**THE INPUT**
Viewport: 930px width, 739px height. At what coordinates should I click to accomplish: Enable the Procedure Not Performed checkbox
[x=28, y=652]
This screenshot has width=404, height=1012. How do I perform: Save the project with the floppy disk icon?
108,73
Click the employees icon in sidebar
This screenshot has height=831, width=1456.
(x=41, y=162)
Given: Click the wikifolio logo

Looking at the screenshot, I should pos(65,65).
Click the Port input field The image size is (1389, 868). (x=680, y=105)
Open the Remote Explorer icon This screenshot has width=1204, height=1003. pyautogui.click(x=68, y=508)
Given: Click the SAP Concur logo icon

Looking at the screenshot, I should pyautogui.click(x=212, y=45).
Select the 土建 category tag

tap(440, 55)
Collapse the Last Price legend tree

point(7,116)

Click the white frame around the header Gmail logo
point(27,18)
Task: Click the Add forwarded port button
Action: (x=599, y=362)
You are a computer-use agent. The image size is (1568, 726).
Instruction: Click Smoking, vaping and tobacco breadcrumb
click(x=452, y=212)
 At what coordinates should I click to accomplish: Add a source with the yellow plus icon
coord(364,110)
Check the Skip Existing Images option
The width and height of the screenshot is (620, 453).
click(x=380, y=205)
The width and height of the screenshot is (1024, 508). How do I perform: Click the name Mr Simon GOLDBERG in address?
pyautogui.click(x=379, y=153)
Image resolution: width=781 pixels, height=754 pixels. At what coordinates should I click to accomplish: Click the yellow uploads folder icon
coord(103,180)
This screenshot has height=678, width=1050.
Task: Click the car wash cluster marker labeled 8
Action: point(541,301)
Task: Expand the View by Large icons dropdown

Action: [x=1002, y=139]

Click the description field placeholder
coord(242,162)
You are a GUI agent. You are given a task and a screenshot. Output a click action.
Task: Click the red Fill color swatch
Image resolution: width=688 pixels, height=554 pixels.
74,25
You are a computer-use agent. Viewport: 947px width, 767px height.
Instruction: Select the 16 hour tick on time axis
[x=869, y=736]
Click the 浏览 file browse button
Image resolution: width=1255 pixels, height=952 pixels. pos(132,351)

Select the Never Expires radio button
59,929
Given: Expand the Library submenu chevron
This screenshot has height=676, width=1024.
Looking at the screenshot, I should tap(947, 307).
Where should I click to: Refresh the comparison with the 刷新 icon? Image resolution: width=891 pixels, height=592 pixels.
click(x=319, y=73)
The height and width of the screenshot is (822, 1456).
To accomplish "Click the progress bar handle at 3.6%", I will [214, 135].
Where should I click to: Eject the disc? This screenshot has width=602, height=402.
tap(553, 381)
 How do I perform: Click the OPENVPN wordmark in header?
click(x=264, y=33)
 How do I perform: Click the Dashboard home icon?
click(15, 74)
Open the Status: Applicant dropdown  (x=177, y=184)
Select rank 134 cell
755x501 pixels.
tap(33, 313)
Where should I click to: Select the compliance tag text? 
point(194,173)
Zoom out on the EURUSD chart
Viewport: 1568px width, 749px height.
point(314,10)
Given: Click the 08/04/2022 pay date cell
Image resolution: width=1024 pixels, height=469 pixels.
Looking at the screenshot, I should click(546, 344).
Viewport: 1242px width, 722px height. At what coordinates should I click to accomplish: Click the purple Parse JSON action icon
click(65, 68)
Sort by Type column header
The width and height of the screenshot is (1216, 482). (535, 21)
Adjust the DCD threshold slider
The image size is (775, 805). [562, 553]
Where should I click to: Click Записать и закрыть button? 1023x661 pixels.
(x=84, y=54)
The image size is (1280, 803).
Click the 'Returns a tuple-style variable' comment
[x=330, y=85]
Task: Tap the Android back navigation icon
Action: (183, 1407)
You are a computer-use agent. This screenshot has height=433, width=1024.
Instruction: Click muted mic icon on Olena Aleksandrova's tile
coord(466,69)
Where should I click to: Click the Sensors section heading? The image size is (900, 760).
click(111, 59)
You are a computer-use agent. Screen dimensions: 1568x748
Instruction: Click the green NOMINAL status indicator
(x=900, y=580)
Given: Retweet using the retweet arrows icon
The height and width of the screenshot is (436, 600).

**ACTIVITY**
Output exactly one stretch of the listing: from the line containing "Click the description field placeholder" through the line containing "Given: Expand the Library submenu chevron", both end lines included.

**SOLVED EXERCISE**
Click the description field placeholder
coord(242,162)
You are a GUI agent. You are given a task and a screenshot. Output a click action.
Task: Click the red Fill color swatch
Image resolution: width=688 pixels, height=554 pixels.
74,25
You are a computer-use agent. Viewport: 947px width, 767px height.
Instruction: Select the 16 hour tick on time axis
[x=869, y=736]
Click the 浏览 file browse button
Image resolution: width=1255 pixels, height=952 pixels. pos(132,351)

Select the Never Expires radio button
59,929
Given: Expand the Library submenu chevron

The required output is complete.